Vom Homo sapiens zum Homo smartphonensis
Im Frühling 2021 von Dr. Luis Fuchs
In Moskau stellt zurzeit das Künstlerkollektiv „Recycle Group“ einen Sarkophag aus Kunststoff aus. Zur Schau gestellt ist ein Leichnam, der krampfhaft ein Smartphone in Händen hält und als „Homo smartphonensis“ bezeichnet wird. Wie schon die alten Ägypter Schmuck für die Frauen und Waffen für die Männer mit ins Grab gaben, so dürfte ein Handy als symbolträchtige Beigabe dem Zeitgeist entsprechen.
Wie kein anderer Gebrauchsgegenstand ist das Smartphone in unserem Tagesablauf präsent; es hat sich zum unentbehrlichen, aber auch beliebten Begleiter entwickelt. Wenn das Handy weg ist, dann bricht für viele Nutzer die Welt zusammen. Manch einer kommt heute eher ohne Auto als ohne Smartphone aus. Zu all dem Nutzen stellen sich auch die Schattenseiten ein. Im Straßenverkehr gefährdet das Smartphone die Nutzer und die anderen Verkehrsteilnehmer. Der Hass im Netz ist gerade in Zeiten des Lockdowns virulent geworden. Manch ein Nutzer ist sogar der Handysucht verfallen. Ist also das Allzweckgerät ein Fluch oder ein Segen? „Bis heute wurden über 20.000 Studien über die Gefahren von Handystrahlen in Auftrag gegeben, aber noch keine einzige, die sich damit beschäftigt, wie viele Menschen durch Handys gerettet worden sind“, brachte es der Kabarettist Vince Ebert auf den Punkt.
Der Jugendliche bedient sich des Smartphones auch zum Spielen und somit wird er ein „Homo ludens“, also ein spielender Mensch. Das Spiel hat in der menschlichen Gesellschaft eine lange Tradition. In einigen Gräbern der alten Ägypter wurden Grabbeilagen entdeckt, die als Überreste von Spielsteinen interpretiert wurden. Johan Huizinga, der holländische Kulturphilosoph, prägte in den 30er-Jahren den Begriff „Homo ludens“, wonach der Mensch seine kulturellen Fähigkeiten vor allem über das Spiel entwickelte.
Albert Einstein behauptete sogar: „Spiel ist die höchste Form der Forschung.“ Welche Rolle bei Spielen das Geld mitspielt, zeigt uns der Fußball.
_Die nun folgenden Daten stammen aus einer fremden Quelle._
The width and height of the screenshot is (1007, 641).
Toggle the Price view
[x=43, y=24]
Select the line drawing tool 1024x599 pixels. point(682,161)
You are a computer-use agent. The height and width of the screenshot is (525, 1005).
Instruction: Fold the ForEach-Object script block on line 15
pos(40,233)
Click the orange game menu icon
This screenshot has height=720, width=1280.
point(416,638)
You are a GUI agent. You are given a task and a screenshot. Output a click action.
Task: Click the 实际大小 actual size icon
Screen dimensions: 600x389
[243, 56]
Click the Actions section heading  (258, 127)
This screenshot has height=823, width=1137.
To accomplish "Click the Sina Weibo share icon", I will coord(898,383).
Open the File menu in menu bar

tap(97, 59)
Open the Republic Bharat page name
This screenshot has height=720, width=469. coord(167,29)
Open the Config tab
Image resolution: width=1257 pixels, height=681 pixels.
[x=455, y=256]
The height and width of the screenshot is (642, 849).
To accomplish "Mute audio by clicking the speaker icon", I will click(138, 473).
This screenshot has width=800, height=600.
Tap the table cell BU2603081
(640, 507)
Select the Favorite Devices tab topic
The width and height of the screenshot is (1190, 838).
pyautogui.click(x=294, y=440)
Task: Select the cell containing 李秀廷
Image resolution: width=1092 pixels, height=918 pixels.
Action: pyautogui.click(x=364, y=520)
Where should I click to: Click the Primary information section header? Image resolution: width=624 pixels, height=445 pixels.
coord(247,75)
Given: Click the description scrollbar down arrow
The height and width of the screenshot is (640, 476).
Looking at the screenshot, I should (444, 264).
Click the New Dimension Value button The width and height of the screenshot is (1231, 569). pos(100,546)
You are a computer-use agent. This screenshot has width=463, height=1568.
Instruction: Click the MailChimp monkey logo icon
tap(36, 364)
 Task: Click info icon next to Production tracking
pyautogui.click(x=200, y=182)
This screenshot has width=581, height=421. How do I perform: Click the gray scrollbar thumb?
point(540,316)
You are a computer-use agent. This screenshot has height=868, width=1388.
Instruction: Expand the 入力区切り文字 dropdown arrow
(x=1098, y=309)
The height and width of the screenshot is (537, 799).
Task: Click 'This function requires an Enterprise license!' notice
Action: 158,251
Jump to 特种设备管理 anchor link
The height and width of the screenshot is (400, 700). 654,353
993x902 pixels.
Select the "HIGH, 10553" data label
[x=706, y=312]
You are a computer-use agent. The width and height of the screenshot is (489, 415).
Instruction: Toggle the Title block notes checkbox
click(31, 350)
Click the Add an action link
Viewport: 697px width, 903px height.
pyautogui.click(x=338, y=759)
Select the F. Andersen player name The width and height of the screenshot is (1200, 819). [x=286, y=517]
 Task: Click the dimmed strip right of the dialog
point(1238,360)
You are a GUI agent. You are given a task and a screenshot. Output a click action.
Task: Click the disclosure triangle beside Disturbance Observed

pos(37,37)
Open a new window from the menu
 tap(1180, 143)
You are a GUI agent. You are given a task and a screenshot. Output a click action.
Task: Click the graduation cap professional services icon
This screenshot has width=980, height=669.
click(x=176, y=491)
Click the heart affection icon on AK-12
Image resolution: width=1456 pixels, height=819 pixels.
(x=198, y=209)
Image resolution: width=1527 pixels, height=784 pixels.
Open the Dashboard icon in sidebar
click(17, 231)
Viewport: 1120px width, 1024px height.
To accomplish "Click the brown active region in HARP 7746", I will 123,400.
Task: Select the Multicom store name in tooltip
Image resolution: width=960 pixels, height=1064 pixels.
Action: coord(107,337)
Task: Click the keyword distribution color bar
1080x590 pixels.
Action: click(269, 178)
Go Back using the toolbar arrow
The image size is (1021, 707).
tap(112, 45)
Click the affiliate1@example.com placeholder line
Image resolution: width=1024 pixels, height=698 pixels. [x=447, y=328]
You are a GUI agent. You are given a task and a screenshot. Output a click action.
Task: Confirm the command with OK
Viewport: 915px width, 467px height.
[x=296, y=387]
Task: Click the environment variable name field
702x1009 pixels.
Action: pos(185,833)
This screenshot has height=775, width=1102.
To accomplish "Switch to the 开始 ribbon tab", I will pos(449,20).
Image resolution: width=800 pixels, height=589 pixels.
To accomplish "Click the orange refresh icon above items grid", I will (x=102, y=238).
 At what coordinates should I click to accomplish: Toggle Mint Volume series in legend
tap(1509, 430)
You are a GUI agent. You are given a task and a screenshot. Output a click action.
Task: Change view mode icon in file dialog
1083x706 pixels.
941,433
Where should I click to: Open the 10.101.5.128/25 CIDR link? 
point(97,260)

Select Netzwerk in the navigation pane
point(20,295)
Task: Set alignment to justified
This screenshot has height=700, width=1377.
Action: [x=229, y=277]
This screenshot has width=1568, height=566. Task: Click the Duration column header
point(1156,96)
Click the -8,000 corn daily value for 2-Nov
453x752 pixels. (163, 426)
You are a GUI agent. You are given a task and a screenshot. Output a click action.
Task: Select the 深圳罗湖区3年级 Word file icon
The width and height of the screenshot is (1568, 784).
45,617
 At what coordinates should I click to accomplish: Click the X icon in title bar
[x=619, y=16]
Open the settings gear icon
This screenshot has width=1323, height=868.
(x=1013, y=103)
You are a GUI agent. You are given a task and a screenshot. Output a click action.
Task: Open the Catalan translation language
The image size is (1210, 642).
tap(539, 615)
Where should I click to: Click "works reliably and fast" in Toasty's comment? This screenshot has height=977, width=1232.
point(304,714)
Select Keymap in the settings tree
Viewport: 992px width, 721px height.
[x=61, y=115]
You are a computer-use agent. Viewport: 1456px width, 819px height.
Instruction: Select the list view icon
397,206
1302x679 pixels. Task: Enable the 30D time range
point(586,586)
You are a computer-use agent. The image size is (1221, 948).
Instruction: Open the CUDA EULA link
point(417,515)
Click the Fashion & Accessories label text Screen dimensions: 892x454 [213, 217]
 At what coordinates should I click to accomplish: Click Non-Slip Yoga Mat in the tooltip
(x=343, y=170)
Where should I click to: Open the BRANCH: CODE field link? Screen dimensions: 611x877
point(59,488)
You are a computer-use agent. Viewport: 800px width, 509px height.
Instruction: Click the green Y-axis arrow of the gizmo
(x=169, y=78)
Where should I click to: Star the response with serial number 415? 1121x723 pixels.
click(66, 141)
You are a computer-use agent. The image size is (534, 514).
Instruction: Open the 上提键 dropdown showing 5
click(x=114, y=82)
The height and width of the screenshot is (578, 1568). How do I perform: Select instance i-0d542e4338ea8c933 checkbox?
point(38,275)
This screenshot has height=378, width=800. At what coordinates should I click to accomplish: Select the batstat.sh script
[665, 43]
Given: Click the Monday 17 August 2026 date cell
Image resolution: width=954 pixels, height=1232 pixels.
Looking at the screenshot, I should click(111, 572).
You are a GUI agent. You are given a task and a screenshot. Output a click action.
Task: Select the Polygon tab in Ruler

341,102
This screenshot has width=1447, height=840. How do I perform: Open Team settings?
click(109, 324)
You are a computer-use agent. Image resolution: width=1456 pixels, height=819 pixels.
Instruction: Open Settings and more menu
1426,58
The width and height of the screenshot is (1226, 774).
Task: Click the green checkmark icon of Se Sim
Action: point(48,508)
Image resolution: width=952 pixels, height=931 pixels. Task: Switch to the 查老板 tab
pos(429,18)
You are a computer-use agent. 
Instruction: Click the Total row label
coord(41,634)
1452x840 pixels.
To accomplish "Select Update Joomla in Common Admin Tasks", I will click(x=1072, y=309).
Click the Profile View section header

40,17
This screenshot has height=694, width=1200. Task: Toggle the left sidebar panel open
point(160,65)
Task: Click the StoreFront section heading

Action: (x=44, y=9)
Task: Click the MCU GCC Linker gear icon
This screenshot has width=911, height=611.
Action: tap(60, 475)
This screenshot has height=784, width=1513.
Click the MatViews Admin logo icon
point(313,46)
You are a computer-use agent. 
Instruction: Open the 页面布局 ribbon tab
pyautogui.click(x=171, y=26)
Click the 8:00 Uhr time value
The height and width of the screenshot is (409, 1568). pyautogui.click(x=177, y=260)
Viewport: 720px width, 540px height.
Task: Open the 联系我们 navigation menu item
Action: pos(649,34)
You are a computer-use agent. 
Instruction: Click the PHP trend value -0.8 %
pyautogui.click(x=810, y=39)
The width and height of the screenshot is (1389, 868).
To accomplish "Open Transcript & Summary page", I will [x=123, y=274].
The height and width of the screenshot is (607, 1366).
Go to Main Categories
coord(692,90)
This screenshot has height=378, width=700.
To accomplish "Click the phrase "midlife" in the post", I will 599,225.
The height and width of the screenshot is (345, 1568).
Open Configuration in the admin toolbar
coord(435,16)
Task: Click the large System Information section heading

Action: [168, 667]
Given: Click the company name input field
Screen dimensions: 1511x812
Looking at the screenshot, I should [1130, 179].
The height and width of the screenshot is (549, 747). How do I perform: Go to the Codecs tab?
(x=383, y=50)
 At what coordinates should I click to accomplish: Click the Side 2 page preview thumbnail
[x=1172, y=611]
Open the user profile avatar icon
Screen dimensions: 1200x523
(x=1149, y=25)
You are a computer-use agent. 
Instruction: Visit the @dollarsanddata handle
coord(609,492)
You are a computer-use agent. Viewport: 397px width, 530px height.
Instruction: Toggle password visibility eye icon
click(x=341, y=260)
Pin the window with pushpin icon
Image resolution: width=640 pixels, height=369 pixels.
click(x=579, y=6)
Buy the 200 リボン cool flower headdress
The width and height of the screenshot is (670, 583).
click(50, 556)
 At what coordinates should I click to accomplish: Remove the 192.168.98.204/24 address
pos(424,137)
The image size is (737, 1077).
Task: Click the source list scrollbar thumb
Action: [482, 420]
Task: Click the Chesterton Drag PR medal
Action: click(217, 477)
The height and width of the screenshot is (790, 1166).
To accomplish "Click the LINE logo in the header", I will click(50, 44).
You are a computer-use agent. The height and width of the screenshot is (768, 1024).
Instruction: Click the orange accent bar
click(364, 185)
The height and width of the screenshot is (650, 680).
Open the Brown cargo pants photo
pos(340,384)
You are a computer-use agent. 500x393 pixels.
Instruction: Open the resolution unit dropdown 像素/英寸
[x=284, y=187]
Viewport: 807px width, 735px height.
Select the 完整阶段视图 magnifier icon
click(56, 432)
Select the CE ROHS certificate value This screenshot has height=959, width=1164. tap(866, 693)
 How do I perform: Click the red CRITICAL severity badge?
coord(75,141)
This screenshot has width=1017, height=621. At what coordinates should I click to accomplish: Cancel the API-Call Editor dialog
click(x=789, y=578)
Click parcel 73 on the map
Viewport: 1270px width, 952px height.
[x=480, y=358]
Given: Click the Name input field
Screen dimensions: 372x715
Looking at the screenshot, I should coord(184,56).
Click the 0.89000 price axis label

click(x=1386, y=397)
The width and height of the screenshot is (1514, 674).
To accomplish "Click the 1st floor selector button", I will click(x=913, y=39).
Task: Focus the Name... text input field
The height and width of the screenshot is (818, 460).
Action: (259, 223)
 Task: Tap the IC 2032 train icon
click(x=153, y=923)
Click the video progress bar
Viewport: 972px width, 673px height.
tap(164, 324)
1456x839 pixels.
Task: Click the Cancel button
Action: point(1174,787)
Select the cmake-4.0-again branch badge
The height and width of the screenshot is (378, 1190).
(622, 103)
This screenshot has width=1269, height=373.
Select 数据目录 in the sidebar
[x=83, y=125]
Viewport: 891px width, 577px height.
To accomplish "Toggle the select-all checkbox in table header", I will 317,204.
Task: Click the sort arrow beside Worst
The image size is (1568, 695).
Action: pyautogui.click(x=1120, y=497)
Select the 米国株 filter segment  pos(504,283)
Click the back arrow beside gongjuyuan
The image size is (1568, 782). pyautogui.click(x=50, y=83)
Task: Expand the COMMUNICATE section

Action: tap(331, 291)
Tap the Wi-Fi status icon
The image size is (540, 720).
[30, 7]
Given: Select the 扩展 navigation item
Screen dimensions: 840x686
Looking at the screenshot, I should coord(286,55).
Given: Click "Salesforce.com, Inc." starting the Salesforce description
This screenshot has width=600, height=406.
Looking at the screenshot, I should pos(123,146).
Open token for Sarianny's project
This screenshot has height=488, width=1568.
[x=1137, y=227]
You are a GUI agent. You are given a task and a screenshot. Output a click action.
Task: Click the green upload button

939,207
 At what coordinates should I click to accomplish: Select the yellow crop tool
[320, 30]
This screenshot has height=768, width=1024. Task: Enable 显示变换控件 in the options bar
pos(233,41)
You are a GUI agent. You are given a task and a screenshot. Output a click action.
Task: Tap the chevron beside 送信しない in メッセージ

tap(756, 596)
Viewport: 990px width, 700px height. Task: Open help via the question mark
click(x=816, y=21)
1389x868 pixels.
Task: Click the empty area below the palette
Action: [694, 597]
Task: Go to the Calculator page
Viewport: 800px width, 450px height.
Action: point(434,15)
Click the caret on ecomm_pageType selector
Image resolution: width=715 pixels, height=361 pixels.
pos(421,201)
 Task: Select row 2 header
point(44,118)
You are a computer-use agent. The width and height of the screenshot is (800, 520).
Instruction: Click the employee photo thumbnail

Letzthin ist eine neue „Super League“ mit 12 Top-Clubs gegründet worden, die angeblich über ein Startkapital von 3,5 Milliarden Euro verfügte; der Sieger der Milliardenliga sollte 400 Millionen erhalten. Allerdings machten sechs involvierte englische Clubs auf Druck ihrer Fans und des Premiers Boris Johnson einen Rückzieher, womit das Projekt auch schon gescheitert ist.